Leptasterias polaris, the polar six-rayed star, is a species of starfish in the family Asteriidae. It is found in cold waters in the northwest Atlantic Ocean and in polar regions.

==Description==
Leptasterias polaris is a small, slow growing, compact starfish with six arms. The aboral (upper) surface has a covering of blunt spiny plates and is usually some shade of brown or grey.

==Distribution and habitat==
Leptasterias polaris occurs in the north west Atlantic Ocean from the Gulf of Maine northwards, and in Arctic waters. It has also been found in the Azores and European waters.

==Biology==
Leptasterias polaris is a major predator in the cold waters in which it lives. Young individuals are mostly found on rocks less than 10 m deep and feed on such bivalve molluscs as the blue mussel (Mytilus edulis) and Hiatella arctica. Older individuals move to deeper waters where the seabed is sand or mud and feed on clams such as the Greenland cockle (Serripes groenlandicus), Spisula polynyma, the blunt gaper (Mya truncata) and the Atlantic jackknife clam (Ensis directus) which they dig up with their tube feet. They also eat gastropod molluscs such as the common whelk (Buccinum undatum) and the American pelicanfoot (Arrhoges occidentalis). In a laboratory study it was found that the starfish detected their prey by odours in the water. Hungry starfish which had not fed for two months, worked their way across the current until their olfactory tube feet, located near the tips of their arms, smelt an edible prey item after which they begin to travel up-current towards the source of the odour. Moving upstream in this way had the advantage that the prey was less likely to detect the approach of the starfish. Well fed starfish wandered in a more random fashion.

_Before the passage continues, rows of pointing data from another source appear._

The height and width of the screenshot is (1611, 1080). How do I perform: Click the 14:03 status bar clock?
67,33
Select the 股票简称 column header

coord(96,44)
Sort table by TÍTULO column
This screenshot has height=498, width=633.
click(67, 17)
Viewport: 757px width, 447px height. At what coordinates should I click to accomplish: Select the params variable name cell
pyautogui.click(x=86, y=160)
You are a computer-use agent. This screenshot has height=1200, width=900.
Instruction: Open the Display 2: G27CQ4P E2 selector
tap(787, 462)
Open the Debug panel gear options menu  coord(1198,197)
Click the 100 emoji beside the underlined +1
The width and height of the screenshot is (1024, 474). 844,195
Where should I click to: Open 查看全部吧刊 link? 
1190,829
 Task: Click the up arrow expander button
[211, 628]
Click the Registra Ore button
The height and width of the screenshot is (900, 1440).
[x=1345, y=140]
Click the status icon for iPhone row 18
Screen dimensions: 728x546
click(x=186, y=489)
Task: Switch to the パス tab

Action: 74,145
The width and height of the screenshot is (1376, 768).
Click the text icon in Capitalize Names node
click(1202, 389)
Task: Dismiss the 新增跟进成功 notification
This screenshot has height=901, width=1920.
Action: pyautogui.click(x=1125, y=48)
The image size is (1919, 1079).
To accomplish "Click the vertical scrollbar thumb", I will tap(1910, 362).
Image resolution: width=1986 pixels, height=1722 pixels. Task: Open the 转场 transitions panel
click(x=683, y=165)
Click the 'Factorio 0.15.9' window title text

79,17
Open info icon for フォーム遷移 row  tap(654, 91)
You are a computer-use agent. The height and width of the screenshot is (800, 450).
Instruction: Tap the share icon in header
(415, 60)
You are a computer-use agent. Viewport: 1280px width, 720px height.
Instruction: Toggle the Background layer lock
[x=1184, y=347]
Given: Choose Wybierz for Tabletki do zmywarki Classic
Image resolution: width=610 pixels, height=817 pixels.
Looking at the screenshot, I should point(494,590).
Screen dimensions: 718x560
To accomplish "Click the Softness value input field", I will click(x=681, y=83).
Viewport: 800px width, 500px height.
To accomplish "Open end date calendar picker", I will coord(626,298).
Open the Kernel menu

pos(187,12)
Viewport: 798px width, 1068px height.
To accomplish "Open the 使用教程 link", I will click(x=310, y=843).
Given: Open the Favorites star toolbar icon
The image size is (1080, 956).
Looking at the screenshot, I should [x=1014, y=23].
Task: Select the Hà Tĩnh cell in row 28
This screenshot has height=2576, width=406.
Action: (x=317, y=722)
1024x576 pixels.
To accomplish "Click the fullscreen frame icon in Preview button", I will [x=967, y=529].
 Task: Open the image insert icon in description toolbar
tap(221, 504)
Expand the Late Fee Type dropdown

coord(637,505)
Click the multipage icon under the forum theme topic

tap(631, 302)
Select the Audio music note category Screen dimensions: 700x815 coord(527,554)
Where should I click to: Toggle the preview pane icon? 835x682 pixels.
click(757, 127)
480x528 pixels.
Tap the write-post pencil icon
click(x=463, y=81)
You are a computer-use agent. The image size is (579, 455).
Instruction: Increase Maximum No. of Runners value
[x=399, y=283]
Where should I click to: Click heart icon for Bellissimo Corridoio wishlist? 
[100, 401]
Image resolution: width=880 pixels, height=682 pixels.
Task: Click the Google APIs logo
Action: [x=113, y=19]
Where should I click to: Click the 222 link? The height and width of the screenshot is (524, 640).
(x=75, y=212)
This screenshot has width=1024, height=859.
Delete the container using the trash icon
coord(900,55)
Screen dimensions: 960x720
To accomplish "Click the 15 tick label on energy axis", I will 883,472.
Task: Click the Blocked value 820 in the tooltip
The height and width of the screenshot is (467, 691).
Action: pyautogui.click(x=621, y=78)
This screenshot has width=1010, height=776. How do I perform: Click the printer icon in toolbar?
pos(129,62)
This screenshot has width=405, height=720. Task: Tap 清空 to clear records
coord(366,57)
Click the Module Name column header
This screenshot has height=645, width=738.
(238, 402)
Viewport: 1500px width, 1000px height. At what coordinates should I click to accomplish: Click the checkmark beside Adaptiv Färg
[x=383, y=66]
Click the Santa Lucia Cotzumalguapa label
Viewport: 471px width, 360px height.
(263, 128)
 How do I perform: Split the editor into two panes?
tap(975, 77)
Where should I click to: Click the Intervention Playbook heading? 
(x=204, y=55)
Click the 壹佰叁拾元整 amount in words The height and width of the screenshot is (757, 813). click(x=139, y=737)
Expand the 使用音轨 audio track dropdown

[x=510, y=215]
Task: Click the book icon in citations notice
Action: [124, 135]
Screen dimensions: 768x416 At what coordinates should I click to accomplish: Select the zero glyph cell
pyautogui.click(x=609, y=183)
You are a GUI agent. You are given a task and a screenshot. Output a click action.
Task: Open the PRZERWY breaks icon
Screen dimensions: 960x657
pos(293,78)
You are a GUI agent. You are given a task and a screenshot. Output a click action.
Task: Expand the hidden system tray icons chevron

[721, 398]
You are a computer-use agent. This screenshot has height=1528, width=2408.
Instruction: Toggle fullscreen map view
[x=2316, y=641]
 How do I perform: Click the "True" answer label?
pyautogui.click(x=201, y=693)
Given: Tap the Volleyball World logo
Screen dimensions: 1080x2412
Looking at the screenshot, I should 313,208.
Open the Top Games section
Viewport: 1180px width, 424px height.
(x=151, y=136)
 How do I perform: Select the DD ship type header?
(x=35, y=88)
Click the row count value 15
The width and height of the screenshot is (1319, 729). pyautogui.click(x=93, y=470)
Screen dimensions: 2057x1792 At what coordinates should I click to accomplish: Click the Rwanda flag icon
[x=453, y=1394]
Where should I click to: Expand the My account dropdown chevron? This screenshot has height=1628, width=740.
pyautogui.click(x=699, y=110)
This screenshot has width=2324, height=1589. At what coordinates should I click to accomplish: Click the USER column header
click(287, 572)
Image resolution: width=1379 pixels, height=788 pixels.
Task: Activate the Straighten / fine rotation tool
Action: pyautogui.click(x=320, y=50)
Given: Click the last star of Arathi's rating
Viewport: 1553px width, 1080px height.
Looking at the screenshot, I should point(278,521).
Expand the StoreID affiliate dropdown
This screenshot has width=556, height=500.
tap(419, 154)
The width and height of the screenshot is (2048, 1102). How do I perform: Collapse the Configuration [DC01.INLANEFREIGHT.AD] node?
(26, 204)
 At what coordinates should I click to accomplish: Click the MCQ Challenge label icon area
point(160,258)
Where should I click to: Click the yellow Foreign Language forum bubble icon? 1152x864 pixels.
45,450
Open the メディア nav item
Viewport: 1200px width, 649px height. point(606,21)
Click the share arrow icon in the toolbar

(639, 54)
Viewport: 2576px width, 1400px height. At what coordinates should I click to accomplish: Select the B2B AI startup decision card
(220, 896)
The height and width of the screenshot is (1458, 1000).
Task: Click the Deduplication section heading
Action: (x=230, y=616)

Breeding takes place when the water temperature falls to about 2 °C and the day length is at its minimum. Over a period of seven to eight weeks the normally solitary starfish begin to aggregate, eventually some climbing on top of others. The males release sperm which accumulates in a layer on the seabed and the females later release their eggs on top. The females brood the developing eggs for four months but that is probably more to keep them clean and healthy and prevent predation than to speed their development as unbrooded eggs were found in the laboratory to develop at the same rate as brooded ones.